Action item:
Reproduce verbatim the data from the line containing "The height and" through the final line, including both, and leave out the pictures.

START Excerpted data

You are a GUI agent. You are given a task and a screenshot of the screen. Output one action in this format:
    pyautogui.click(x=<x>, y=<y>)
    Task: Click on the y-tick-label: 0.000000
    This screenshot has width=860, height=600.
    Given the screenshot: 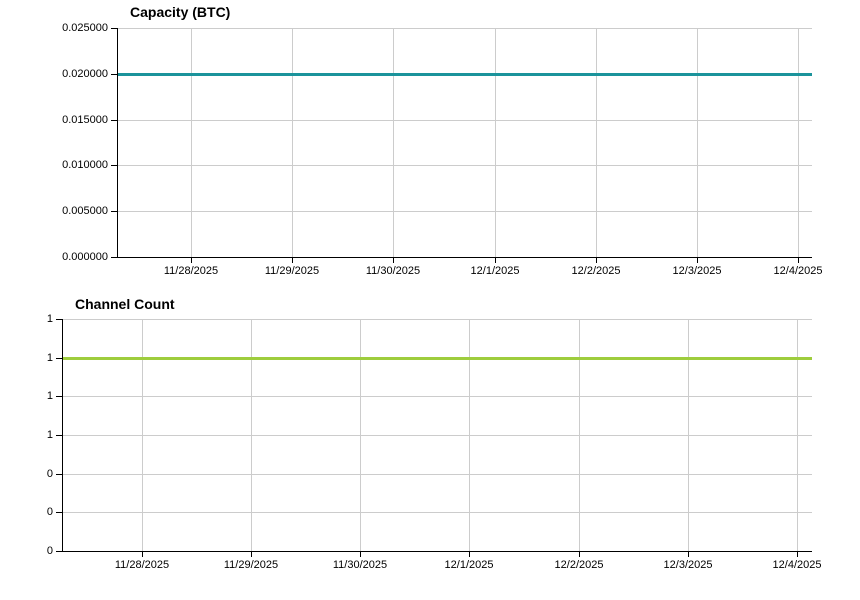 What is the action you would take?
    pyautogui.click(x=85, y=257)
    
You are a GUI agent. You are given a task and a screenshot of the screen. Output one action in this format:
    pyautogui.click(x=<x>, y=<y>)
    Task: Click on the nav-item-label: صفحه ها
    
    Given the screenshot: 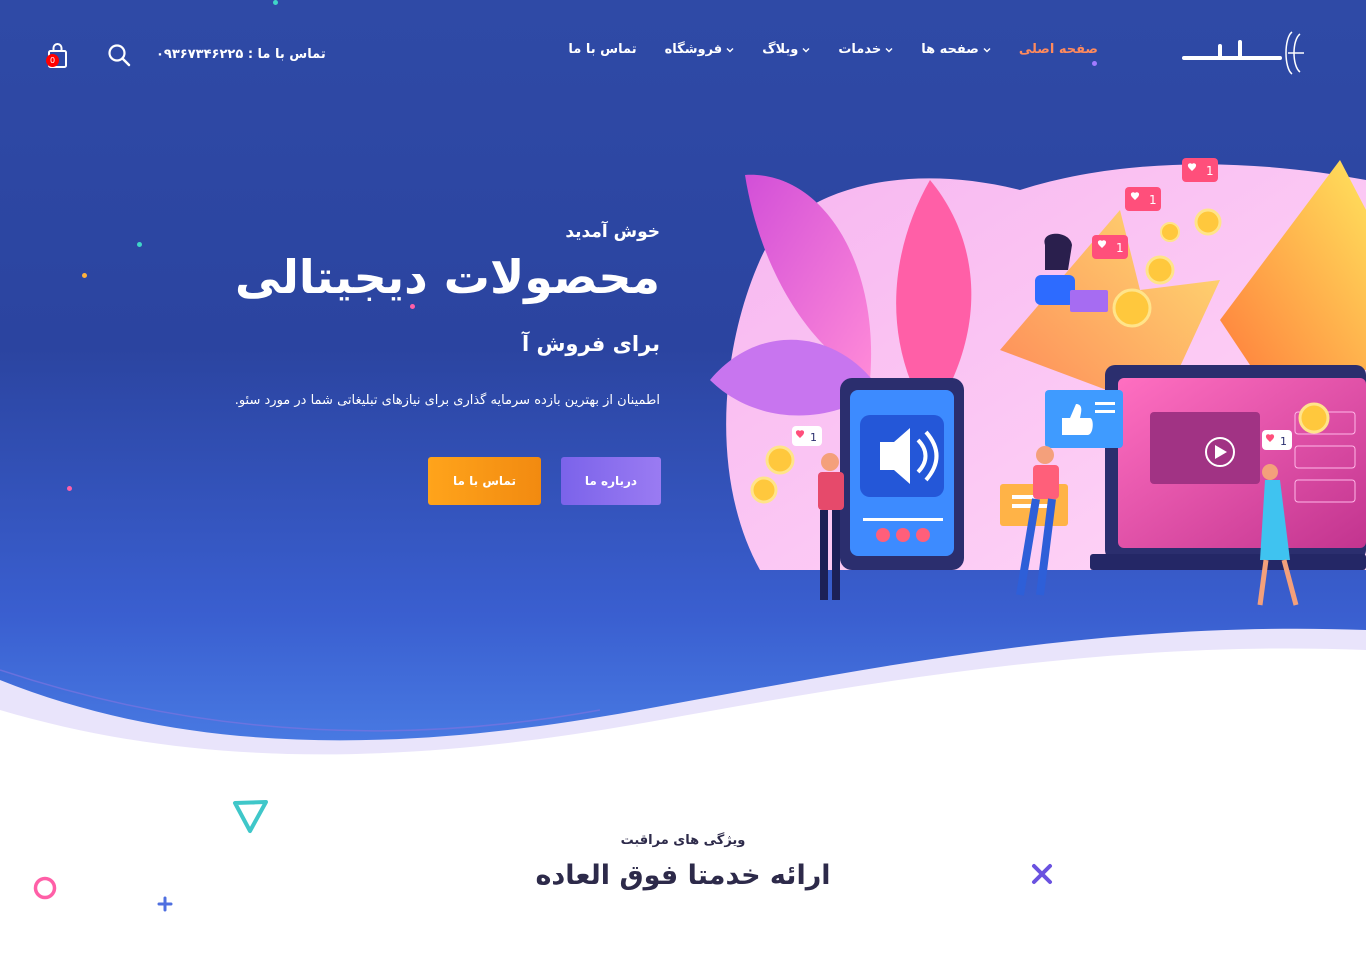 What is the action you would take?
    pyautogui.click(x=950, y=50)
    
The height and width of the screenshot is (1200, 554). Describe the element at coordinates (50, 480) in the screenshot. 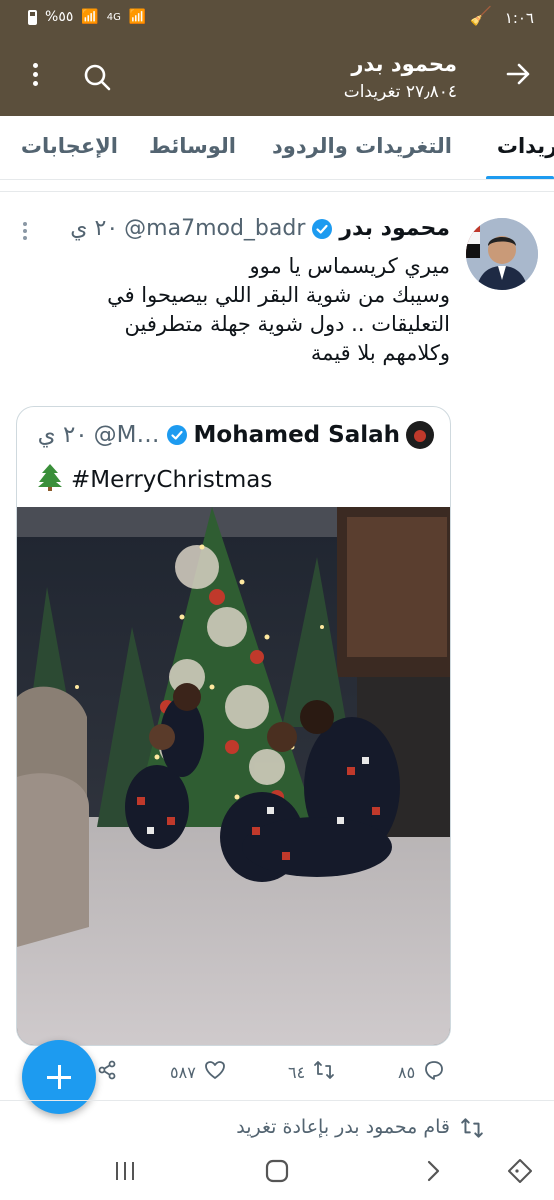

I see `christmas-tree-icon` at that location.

END Excerpted data

Your response:
The height and width of the screenshot is (1200, 554). Describe the element at coordinates (50, 480) in the screenshot. 

I see `christmas-tree-icon` at that location.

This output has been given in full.